Calcium & phosphorus metabolism

It is the free, ionized calcium in the body fluids that is a vital second messenger (see Chapter 2) and is necessary for blood coagulation, muscle contraction, and nerve function. A decrease in extracellular Ca2+ exerts a net excitatory effect on nerve and muscle cells in vivo (see Chapters 4 and 5). The result is hypocalcemic tetany, which is characterized by extensive spasms of skeletal muscle, involving especially the muscles of the extremities and the larynx. Laryngospasm can become so severe that the airway is obstructed and fatal asphyxia is produced. Ca2+ also plays an important role in blood clotting (see Chapter 32), but in vivo, fatal tetany would occur before compromising the clotting reaction.

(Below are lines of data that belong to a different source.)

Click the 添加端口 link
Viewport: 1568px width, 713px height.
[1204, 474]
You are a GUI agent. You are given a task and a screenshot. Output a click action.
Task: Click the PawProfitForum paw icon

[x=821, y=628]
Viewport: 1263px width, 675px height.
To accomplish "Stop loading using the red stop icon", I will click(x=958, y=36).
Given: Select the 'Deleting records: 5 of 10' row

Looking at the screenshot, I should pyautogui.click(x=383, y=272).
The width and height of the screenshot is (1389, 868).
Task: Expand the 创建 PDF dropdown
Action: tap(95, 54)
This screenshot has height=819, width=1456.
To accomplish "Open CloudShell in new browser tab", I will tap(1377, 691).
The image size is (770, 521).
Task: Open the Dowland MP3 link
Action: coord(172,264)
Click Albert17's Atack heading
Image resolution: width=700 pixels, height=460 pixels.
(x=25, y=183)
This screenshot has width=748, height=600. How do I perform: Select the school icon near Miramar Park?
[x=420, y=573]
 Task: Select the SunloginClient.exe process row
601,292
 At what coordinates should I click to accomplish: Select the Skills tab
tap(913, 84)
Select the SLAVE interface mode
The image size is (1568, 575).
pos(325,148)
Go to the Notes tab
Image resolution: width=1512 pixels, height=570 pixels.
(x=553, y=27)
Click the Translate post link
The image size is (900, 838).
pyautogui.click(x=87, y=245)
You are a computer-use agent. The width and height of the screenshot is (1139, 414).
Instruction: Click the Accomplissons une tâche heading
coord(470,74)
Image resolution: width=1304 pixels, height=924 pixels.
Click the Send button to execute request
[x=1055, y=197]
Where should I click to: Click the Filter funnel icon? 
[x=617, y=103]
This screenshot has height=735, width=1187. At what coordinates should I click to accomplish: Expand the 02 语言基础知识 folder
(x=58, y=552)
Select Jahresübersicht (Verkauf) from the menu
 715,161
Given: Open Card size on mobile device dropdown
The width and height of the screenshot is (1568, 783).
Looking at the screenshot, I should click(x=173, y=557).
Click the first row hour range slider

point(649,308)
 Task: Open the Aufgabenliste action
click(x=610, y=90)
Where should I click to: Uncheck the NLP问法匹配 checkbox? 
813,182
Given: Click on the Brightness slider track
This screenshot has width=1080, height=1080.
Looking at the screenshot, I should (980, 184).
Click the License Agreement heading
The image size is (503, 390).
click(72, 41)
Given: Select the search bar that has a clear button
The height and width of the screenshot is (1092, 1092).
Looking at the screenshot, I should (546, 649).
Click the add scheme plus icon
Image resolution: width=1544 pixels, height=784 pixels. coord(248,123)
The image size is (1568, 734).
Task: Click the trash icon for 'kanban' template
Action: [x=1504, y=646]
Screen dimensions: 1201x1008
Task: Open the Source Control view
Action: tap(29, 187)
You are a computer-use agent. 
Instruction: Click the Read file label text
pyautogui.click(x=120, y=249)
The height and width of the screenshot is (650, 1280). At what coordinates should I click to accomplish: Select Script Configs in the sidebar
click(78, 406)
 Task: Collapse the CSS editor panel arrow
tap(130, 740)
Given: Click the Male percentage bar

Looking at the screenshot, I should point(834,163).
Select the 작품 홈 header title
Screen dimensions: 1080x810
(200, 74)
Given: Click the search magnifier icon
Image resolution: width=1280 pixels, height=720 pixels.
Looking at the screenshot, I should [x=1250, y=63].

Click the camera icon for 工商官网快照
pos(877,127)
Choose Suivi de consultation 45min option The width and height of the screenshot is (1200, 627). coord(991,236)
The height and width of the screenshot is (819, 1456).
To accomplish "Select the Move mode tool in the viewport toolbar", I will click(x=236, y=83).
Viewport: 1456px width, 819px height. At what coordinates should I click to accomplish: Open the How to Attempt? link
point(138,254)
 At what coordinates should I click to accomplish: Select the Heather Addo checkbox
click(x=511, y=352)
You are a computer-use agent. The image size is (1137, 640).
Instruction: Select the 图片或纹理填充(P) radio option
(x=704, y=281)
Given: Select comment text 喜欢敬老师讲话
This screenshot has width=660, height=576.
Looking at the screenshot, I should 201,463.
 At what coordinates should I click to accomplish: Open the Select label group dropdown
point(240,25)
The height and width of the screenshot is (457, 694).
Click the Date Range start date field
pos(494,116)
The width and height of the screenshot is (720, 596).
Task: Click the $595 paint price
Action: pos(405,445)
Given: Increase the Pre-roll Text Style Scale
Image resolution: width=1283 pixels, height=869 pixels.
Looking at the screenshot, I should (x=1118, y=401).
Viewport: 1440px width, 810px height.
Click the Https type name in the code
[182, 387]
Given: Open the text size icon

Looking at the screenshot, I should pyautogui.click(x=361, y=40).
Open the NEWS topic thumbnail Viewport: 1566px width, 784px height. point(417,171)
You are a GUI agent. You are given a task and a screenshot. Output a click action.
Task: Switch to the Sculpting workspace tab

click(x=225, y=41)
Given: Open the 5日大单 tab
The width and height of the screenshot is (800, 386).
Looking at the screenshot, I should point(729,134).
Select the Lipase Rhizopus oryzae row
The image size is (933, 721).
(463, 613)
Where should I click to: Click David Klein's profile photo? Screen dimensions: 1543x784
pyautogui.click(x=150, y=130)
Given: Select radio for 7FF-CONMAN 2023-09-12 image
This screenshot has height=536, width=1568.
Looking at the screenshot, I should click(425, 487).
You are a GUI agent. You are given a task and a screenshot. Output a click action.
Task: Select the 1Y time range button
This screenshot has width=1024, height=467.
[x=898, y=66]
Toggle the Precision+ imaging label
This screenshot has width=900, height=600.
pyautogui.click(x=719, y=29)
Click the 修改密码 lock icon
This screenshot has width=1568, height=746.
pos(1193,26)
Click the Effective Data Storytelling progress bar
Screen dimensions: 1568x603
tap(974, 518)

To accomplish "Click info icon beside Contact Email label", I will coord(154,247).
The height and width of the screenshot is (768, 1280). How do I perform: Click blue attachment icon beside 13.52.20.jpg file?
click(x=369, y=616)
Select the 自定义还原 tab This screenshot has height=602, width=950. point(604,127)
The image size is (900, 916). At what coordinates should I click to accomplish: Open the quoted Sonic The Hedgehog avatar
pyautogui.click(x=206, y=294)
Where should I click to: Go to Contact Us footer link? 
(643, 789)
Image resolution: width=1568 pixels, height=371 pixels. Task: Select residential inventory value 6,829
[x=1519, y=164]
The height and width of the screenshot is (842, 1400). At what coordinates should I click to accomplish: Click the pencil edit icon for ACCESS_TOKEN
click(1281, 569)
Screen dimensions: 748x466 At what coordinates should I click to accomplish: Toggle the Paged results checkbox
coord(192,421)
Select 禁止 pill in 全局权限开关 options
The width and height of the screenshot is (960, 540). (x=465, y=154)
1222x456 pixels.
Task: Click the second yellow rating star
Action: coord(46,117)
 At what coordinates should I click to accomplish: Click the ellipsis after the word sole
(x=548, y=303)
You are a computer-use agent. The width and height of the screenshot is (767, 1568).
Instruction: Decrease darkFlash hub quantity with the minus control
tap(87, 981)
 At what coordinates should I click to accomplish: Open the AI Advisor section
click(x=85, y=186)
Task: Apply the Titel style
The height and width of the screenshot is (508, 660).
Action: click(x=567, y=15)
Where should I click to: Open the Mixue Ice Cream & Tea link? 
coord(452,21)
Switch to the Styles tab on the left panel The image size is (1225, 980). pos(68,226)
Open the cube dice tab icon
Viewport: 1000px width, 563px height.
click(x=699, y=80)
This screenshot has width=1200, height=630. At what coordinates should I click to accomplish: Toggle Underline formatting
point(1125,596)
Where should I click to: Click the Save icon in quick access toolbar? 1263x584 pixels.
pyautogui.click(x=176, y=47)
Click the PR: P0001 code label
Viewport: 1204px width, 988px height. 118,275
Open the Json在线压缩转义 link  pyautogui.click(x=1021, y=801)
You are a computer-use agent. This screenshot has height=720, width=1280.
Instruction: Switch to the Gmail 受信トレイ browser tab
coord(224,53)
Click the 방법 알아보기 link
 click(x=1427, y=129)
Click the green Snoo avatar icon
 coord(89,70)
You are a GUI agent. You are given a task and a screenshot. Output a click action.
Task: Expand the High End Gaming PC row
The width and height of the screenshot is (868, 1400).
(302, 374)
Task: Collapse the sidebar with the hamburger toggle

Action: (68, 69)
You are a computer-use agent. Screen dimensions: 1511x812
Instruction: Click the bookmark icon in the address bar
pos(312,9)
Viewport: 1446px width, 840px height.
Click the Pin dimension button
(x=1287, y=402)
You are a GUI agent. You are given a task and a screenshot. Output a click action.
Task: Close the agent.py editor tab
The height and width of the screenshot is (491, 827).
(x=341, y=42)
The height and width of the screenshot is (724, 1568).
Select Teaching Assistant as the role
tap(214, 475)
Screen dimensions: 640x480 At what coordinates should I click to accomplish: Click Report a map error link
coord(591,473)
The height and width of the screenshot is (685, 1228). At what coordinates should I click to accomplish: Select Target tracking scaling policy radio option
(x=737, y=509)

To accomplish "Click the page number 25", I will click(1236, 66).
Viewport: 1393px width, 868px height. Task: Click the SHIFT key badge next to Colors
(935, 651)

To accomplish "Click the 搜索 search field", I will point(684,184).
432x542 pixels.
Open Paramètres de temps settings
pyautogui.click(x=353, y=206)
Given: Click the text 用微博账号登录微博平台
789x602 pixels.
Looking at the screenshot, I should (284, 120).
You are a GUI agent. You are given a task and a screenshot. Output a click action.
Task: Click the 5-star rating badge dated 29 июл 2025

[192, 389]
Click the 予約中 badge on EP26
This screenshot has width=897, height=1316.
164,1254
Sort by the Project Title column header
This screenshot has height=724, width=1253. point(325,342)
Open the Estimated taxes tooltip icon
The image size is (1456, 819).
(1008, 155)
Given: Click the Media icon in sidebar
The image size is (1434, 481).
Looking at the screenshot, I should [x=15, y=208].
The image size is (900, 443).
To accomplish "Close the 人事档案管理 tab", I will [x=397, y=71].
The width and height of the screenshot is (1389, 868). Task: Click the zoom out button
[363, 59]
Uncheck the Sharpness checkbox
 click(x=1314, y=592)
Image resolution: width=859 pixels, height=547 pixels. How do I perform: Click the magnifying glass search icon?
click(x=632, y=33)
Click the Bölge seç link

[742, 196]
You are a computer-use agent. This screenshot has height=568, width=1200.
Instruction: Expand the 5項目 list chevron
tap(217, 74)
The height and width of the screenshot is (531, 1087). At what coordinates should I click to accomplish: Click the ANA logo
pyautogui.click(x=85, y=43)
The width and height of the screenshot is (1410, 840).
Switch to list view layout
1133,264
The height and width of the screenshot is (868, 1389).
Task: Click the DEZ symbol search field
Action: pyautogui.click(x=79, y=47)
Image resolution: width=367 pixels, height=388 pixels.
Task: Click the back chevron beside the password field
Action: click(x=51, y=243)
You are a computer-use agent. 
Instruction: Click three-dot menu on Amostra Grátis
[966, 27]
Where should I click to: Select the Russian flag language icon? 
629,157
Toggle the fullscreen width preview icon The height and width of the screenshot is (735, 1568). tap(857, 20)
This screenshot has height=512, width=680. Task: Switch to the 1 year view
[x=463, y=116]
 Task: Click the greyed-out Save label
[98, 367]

Phosphate is found in ATP, cyclic adenosine monophosphate (cAMP), 2,3-diphosphoglycerate, many proteins, and other vital compounds in the body. Phosphorylation and dephosphorylation of proteins are involved in the regulation of cell function (see Chapter 2). Therefore, it is not surprising that, like calcium, phosphate metabolism is closely regulated. Total body phosphorus is 500 to 800 g (16.1–25.8 mmol), 85–90% of which is in the skeleton. Total plasma phosphorus is about 12 mg/dL, with two-thirds of this total inorganic compounds and the remaining inorganic phosphorus (Pi ) mostly in PO4 3–, HPO4 2–, and H2PO4 –. The amount of phosphorus normally entering bone is about 3 mg (97 +mol)/kg/d, with an equal amount leaving via reabsorption.

Mechanism of action

1,25 dihydroxycholecalciferol stimulates the expression of a number of gene products involved in calcium transport and handling via its receptor, which acts as a transcriptional regulator in its ligand-bound form. One group is the family of calbindin-D proteins. These are members of the troponin C superfamily of Ca2+-binding proteins that also includes calmodulin (see Chapter 2). Calbindin-Ds are found in human intestine, brain, and kidneys. In the intestinal epithelium and many other tissues, two calbindins are induced: calbindinD9K and calbindin-D28K, with molecular weights of 9,000 and 28,000, respectively. 1, 25-dihydroxycholecalciferol also increases the number of Ca2+–ATPase and TRPV6 molecules in the intestinal cells, thus, the overall capacity for absorption of dietary calcium is enhanced.

The parathyroid glands

Humans usually have four parathyroid glands: two embedded in the superior poles of the thyroid and two in its inferior poles. Each parathyroid gland is a richly vascularized disk, about 3 × 6 × 2 mm, containing two distinct types of cells. The abundant chief cells, which contain a prominent Golgi apparatus plus endoplasmic reticulum and secretory granules, synthesize and secrete parathyroid hormone (PTH). The less abundant and larger oxyphil cells contain oxyphil granules and large numbers of mitochondria in their cytoplasm. In humans, few are seen before puberty, and thereafter they increase in number with age.


Circulating levels of calcium and phosphate ions are controlled by cells that sense the levels of these electrolytes in the blood and release hormones, and effects of these hormones are evident in mobilization of the minerals from the bones, intestinal absorption, and/or renal wasting.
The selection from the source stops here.